- **Data records**
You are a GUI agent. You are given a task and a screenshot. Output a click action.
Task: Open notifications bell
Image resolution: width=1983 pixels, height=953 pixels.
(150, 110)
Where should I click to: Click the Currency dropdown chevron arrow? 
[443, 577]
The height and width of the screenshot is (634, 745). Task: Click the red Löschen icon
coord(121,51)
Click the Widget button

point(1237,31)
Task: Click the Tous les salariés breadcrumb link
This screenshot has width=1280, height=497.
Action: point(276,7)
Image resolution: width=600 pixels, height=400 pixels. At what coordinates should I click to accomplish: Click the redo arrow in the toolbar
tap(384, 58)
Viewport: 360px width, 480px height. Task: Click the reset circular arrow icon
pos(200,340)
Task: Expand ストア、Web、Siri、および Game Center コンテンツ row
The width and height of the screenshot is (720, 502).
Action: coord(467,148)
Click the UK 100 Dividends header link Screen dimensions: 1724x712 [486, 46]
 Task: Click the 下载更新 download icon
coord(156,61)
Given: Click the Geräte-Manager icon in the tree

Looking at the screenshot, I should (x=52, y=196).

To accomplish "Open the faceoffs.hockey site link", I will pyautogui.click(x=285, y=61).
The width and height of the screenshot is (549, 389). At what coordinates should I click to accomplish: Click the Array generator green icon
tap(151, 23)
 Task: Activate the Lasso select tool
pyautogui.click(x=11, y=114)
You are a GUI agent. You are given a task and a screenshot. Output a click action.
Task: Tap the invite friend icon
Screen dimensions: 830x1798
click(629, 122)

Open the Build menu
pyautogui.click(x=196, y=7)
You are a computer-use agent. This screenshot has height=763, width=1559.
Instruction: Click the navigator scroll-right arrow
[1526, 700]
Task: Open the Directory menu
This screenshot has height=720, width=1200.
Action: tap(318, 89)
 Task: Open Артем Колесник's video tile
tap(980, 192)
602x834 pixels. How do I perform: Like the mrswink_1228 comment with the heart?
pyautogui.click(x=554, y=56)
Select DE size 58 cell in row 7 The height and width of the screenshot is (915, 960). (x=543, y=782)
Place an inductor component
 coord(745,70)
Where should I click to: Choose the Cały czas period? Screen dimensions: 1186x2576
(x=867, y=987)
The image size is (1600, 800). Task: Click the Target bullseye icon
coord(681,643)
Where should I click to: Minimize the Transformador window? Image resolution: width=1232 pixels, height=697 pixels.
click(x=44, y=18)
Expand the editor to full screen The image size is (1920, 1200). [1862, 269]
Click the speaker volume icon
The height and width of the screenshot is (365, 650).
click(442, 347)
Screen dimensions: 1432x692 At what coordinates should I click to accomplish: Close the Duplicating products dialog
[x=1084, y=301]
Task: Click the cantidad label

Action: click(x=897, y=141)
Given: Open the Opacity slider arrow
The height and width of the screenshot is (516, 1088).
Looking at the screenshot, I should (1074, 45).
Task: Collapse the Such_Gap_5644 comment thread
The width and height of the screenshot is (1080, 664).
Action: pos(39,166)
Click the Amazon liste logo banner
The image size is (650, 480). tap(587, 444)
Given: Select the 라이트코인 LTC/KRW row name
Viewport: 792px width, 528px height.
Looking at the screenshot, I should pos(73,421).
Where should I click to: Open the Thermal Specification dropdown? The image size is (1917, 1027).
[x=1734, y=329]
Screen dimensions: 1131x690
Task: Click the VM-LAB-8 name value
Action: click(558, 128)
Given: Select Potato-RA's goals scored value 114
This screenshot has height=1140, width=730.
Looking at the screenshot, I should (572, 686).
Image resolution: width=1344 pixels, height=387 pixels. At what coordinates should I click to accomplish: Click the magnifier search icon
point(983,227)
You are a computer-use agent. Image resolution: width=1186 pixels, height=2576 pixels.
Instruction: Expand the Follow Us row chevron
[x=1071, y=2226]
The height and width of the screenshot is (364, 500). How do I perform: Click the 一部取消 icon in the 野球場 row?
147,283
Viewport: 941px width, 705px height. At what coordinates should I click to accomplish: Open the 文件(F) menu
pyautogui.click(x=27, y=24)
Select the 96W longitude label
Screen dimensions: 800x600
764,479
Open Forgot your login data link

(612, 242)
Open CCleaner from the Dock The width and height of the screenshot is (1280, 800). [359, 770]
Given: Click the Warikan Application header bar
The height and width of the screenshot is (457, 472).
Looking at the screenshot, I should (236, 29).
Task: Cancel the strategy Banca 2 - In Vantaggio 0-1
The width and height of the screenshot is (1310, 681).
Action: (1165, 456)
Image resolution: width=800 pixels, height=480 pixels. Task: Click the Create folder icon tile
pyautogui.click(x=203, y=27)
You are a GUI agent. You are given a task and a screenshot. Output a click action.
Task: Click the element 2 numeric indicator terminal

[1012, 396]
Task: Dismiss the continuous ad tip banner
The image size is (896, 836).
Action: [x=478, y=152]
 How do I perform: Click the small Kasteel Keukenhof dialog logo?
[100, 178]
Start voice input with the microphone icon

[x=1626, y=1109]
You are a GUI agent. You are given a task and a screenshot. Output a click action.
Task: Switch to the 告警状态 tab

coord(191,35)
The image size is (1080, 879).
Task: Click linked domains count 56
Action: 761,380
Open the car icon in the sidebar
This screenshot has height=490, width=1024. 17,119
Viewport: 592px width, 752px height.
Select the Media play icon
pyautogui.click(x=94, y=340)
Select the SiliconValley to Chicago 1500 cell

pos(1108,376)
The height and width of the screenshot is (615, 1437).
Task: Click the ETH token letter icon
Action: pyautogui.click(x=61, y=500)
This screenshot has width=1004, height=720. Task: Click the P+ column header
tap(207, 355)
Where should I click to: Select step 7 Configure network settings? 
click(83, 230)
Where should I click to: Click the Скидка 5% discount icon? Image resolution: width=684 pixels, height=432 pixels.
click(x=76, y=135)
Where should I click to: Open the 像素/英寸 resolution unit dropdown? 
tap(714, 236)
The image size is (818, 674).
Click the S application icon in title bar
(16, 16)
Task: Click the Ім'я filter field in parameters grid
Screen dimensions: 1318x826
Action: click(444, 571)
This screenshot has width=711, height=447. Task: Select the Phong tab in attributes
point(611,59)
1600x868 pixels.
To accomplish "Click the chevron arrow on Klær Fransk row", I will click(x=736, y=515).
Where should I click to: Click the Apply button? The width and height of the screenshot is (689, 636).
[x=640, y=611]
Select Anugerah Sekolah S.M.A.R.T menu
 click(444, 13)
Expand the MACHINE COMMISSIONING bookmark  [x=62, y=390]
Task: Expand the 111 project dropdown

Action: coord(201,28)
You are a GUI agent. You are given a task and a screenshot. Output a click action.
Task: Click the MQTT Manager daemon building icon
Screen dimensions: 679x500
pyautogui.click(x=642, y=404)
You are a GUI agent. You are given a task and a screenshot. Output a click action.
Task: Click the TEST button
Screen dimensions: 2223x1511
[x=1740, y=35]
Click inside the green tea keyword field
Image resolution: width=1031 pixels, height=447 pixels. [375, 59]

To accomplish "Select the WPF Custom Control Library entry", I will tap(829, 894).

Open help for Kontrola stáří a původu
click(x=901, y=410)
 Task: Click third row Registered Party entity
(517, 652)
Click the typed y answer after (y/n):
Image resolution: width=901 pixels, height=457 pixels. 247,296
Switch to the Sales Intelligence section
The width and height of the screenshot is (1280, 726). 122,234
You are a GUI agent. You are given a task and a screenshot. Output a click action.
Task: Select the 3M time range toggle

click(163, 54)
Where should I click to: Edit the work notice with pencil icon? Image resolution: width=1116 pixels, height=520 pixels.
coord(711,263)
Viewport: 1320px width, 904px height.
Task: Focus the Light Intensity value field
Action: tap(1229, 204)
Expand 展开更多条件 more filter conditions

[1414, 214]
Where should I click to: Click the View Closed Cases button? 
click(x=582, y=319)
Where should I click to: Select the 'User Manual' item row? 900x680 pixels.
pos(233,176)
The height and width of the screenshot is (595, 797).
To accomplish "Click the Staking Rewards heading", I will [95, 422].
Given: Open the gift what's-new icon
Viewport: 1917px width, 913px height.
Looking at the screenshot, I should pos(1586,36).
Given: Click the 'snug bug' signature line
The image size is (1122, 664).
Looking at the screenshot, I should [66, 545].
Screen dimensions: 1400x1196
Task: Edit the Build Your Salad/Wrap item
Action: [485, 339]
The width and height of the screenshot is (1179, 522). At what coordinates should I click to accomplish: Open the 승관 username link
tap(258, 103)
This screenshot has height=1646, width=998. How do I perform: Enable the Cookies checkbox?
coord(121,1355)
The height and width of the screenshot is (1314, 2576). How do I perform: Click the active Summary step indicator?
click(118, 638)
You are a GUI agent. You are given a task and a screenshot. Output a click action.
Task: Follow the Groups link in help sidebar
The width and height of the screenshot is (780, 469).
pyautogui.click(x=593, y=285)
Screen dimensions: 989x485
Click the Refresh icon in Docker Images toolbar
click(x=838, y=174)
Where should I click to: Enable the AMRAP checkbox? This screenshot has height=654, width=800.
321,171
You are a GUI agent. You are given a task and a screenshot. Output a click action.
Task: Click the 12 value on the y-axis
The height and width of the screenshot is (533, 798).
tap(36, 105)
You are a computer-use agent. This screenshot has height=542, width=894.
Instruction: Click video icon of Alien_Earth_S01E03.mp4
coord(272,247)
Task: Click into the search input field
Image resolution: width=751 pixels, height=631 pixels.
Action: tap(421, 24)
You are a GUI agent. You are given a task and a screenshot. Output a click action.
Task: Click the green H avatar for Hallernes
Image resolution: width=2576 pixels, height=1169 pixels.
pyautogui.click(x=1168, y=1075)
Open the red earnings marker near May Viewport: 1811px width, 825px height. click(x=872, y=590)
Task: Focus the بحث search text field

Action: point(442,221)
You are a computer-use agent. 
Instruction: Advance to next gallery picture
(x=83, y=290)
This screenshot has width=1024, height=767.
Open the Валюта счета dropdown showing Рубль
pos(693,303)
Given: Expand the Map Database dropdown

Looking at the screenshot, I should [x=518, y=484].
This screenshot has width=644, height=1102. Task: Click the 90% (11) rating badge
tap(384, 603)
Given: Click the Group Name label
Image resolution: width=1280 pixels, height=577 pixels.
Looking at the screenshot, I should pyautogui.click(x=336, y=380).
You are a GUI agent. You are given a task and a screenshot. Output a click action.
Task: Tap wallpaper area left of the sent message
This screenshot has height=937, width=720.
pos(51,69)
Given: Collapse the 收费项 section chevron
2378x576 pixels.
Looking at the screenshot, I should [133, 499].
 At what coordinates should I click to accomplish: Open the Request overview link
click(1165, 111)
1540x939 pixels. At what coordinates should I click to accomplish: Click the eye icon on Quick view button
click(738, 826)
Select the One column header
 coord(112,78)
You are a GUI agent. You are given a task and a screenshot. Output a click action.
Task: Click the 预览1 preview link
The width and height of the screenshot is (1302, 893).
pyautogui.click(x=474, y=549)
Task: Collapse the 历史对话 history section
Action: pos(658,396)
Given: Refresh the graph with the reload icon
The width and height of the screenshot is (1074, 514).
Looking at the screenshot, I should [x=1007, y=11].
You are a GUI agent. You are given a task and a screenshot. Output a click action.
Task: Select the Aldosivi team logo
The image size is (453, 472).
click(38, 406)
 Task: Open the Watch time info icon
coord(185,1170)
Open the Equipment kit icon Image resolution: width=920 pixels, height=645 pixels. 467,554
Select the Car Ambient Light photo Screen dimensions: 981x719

- **Requirement**
From the first line of the records through the line with "Task: Click the Tous", retype everything word for word, including both ends.

- **Task result**
You are a GUI agent. You are given a task and a screenshot. Output a click action.
Task: Open notifications bell
Image resolution: width=1983 pixels, height=953 pixels.
(150, 110)
Where should I click to: Click the Currency dropdown chevron arrow? 
[443, 577]
The height and width of the screenshot is (634, 745). Task: Click the red Löschen icon
coord(121,51)
Click the Widget button

point(1237,31)
Task: Click the Tous les salariés breadcrumb link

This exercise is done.